Satoyama 里山: and The Hima (حمى)
By Miho Shirai
Socio-economic Development Project Manager, Coordinator, Technical Translator (EN-JP)
Embassy of Japan in Lebanon
In Japan, forests account for 70% of the country’s area. Japanese people have long co-existed with nature in Satoyama (里山: communities adjacent to forests). The villagers in Satoyama take care of both forests and their farmlands to protect ecosystems, yet the coexistence between nature and humans entails efforts. In fact, around 40% of Japan’s forest area is planted forest.
While in Lebanon, forests constitute 13% of the country’s area as opposed to 70% a hundred years ago.
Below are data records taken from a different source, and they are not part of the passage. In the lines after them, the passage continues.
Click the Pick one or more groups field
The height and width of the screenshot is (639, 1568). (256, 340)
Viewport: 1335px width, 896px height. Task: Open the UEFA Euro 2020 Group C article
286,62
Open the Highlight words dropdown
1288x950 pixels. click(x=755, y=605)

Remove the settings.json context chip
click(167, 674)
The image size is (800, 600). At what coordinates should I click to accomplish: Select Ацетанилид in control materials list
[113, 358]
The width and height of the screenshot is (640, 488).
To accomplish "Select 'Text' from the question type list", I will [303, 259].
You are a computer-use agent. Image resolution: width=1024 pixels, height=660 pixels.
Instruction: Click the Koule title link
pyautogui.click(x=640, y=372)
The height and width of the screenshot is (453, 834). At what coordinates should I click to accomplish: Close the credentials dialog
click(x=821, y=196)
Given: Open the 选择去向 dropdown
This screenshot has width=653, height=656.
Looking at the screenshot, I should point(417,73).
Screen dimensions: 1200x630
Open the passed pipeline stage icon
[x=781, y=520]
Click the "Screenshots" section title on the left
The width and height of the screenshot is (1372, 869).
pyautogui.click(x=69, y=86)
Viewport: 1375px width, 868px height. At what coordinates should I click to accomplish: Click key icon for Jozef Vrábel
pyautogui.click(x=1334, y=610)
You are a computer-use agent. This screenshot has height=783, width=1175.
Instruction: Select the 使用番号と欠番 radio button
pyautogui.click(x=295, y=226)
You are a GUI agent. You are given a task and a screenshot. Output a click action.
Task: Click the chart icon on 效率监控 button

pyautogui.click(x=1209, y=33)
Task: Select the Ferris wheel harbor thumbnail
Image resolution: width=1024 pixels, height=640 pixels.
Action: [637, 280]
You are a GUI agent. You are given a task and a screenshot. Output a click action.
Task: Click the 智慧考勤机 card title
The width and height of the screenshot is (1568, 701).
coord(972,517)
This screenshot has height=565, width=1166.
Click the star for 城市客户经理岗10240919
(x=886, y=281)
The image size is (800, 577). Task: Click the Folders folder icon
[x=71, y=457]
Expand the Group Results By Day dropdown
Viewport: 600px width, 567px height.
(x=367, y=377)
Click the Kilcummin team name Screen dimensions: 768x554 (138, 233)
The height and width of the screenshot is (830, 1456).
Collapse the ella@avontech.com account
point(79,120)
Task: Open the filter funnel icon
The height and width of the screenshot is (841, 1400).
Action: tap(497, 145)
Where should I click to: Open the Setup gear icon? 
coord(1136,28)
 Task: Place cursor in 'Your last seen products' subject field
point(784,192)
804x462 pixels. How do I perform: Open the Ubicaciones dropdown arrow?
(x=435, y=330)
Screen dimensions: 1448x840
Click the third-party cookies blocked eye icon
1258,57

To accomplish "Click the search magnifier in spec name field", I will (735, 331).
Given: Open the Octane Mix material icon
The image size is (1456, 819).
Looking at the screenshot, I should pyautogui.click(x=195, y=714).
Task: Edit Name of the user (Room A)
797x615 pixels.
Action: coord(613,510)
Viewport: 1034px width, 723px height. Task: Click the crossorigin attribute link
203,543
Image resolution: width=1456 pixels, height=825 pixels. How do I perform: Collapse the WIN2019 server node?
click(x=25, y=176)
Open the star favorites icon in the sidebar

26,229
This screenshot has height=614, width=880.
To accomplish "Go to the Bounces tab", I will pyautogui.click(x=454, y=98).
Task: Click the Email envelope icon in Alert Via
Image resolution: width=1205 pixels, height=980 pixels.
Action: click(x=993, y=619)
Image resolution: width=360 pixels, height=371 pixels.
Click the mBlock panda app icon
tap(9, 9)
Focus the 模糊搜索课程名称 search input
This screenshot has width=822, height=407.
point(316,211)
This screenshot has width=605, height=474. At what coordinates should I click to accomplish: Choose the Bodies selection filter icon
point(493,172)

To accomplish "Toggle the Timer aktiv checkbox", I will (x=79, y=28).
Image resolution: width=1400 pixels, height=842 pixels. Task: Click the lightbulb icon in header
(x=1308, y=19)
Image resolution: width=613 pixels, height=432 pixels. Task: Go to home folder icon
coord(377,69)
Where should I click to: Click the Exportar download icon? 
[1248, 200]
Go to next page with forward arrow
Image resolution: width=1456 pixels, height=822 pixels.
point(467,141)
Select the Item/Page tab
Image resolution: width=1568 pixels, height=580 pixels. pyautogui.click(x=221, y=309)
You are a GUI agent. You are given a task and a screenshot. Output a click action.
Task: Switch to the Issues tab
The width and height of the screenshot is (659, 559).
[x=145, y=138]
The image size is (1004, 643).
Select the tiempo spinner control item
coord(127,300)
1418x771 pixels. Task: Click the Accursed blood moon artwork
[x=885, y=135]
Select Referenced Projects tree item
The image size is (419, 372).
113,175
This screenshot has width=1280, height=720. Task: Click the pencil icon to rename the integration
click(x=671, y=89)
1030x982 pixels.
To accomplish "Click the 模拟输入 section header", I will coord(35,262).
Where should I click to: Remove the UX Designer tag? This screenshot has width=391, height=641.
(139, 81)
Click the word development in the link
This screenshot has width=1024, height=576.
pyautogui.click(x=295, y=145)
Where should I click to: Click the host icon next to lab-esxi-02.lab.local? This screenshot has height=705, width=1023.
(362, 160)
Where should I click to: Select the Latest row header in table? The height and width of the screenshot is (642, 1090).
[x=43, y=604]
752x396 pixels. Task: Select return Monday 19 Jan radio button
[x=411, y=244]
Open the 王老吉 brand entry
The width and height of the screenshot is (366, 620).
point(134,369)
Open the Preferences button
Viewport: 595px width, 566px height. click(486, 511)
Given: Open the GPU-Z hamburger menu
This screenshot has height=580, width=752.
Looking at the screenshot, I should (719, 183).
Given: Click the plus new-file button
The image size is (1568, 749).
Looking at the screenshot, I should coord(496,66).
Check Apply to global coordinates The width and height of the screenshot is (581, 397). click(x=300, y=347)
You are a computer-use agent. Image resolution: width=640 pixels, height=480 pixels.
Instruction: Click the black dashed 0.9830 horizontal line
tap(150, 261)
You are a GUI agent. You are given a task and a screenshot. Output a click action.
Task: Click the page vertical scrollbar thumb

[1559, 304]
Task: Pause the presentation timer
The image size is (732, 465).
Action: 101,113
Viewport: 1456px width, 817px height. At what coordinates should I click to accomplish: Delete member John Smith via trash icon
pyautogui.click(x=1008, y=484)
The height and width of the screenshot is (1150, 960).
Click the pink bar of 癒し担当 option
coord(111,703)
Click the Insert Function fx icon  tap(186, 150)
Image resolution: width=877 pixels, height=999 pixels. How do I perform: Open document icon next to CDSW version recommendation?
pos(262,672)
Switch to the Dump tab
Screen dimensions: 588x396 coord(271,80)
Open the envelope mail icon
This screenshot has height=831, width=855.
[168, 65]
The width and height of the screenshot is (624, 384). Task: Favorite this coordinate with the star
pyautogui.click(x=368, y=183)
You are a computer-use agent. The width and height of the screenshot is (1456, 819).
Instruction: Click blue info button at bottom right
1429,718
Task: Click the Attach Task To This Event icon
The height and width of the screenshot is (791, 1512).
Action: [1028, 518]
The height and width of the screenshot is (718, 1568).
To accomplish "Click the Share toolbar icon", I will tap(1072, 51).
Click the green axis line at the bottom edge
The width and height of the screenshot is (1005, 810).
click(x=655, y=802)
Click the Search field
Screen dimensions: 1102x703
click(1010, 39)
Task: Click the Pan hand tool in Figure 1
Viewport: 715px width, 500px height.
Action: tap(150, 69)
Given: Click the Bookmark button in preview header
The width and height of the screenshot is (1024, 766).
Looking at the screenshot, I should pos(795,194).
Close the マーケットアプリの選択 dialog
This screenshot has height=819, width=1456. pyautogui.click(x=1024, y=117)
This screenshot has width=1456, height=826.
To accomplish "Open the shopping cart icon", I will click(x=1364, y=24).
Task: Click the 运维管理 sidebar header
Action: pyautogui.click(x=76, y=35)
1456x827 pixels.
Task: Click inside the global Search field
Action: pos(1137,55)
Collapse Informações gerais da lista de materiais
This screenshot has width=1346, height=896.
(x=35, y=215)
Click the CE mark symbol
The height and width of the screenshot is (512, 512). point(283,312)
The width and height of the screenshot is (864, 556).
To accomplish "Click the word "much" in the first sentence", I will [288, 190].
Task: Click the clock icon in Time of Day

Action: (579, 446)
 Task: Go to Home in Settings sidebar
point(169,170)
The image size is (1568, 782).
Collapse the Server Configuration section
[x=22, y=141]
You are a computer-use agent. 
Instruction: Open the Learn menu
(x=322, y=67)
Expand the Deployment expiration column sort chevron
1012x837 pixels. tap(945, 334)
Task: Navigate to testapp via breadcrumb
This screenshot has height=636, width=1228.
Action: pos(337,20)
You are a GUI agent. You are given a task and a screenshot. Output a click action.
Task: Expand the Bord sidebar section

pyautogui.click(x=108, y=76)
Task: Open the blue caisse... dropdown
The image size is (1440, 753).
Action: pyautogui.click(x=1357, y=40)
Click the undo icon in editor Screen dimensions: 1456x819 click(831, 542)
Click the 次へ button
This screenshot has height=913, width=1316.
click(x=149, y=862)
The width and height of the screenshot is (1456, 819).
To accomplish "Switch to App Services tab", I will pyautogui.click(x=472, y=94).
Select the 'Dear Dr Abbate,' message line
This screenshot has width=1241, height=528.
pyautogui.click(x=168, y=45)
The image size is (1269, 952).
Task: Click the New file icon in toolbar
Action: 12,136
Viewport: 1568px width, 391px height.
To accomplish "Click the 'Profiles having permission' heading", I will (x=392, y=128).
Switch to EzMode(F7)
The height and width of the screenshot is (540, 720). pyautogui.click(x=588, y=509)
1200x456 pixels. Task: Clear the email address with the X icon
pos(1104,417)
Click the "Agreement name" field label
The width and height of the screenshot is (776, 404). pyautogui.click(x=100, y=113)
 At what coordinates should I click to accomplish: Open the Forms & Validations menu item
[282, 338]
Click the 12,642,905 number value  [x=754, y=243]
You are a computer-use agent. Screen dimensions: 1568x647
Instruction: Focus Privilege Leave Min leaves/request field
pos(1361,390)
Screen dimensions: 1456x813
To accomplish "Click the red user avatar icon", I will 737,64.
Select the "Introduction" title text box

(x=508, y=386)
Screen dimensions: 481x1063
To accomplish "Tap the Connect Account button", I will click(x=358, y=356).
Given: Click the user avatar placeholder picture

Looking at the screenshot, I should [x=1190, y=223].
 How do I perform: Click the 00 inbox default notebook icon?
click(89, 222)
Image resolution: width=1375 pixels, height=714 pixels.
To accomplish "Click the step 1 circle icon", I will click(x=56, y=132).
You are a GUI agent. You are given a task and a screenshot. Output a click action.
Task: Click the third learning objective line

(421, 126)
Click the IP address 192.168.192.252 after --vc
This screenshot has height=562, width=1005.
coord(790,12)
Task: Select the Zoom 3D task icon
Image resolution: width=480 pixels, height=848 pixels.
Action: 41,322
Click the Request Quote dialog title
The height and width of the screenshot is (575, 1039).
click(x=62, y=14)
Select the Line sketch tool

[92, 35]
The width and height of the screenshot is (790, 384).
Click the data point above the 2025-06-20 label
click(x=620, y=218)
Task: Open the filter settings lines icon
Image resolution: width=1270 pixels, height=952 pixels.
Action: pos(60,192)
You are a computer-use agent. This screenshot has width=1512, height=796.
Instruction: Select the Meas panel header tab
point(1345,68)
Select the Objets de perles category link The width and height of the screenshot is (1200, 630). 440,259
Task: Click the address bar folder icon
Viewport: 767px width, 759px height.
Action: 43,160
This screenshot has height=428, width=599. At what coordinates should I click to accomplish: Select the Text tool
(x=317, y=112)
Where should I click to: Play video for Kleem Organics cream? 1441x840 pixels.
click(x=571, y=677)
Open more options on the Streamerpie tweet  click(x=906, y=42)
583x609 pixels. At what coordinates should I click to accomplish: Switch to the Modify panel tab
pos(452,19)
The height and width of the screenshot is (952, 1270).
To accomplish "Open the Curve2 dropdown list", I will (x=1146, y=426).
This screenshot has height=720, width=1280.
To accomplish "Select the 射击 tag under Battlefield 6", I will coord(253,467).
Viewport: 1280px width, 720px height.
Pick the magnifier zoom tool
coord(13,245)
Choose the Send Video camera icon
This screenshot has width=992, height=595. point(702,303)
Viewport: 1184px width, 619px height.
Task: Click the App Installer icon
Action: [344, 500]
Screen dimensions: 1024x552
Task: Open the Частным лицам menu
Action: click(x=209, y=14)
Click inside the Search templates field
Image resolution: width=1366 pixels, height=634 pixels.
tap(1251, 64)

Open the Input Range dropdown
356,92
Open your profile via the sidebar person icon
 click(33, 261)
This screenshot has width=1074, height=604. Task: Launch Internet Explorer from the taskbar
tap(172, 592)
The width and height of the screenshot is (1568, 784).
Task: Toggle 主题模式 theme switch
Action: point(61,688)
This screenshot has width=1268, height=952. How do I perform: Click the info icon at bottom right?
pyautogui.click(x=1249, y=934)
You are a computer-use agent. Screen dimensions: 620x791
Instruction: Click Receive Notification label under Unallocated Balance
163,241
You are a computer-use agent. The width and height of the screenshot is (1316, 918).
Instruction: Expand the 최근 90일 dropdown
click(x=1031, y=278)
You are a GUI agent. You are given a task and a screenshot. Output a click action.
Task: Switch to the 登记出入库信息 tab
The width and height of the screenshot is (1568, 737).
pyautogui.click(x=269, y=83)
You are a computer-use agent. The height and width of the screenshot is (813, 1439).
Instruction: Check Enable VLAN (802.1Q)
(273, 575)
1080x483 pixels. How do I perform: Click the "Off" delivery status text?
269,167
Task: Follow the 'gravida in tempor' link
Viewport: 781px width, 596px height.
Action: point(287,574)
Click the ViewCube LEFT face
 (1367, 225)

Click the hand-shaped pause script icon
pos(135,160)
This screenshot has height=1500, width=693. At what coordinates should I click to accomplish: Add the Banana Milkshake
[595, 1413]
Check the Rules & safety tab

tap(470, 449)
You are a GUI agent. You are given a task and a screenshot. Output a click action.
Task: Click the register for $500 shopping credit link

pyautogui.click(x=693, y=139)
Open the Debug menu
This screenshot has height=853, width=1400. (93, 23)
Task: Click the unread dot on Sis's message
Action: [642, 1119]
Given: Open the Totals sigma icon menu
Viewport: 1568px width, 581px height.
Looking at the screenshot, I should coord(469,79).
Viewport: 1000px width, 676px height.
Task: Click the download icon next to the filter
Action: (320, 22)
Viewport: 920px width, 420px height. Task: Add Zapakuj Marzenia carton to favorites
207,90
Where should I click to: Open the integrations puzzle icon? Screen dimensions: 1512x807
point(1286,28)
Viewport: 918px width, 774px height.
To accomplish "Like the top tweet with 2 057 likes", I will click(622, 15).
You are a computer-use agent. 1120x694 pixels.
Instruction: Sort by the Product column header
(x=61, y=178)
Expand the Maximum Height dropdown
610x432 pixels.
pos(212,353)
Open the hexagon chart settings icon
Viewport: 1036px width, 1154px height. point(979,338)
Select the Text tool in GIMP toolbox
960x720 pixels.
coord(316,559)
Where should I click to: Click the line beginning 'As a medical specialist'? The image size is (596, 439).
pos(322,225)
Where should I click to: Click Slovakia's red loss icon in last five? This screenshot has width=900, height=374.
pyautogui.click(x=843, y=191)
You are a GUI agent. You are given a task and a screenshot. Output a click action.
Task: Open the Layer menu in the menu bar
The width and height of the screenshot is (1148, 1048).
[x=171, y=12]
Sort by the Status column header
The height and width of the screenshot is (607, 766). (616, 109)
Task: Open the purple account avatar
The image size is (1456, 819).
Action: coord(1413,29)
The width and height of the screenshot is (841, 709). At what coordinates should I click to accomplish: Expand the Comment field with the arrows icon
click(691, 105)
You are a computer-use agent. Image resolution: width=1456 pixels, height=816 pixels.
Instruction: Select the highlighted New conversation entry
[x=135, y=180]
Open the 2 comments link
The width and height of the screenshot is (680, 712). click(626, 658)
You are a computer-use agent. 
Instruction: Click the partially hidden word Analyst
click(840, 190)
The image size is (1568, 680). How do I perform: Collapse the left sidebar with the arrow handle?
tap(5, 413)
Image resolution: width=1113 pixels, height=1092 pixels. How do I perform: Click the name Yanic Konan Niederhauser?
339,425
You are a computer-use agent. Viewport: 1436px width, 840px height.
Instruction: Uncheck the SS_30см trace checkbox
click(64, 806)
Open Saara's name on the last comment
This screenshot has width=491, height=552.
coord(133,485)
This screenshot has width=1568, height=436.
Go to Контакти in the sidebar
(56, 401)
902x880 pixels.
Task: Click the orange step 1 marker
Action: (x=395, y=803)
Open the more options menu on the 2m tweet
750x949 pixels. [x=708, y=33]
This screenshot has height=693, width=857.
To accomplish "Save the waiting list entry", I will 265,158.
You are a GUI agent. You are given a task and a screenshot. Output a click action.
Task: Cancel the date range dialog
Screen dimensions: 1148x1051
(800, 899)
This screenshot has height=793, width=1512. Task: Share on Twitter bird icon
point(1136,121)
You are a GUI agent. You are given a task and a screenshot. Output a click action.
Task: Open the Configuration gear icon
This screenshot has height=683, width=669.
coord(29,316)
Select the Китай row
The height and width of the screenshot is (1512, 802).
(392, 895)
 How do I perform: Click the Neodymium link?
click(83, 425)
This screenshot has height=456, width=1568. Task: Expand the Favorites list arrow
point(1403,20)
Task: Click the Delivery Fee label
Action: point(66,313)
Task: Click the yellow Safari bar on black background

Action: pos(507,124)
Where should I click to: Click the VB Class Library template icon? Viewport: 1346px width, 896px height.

Currently, a community-based conservation approach to restore sustainable lifestyles is moving ahead. Society for the Protection of Nature (SPNL), one of the pioneers in the field of environmental protection in the Middle East, is reviving Hima (حمى) that has been existed in the Middle East before Islam.
The Hima (حمى) advances ecological sustainability by protecting trees and lands from indiscriminate harvest and moreover, fosters harmony between different communities hinged on Lebanon’s social and religious diversity which often turns into sectarian violence, as the country’s history of the civil war (1975–90) indicates.
Conserving Hima as a common heritage is a path to the future where nature and humans are mutually connected and integrated.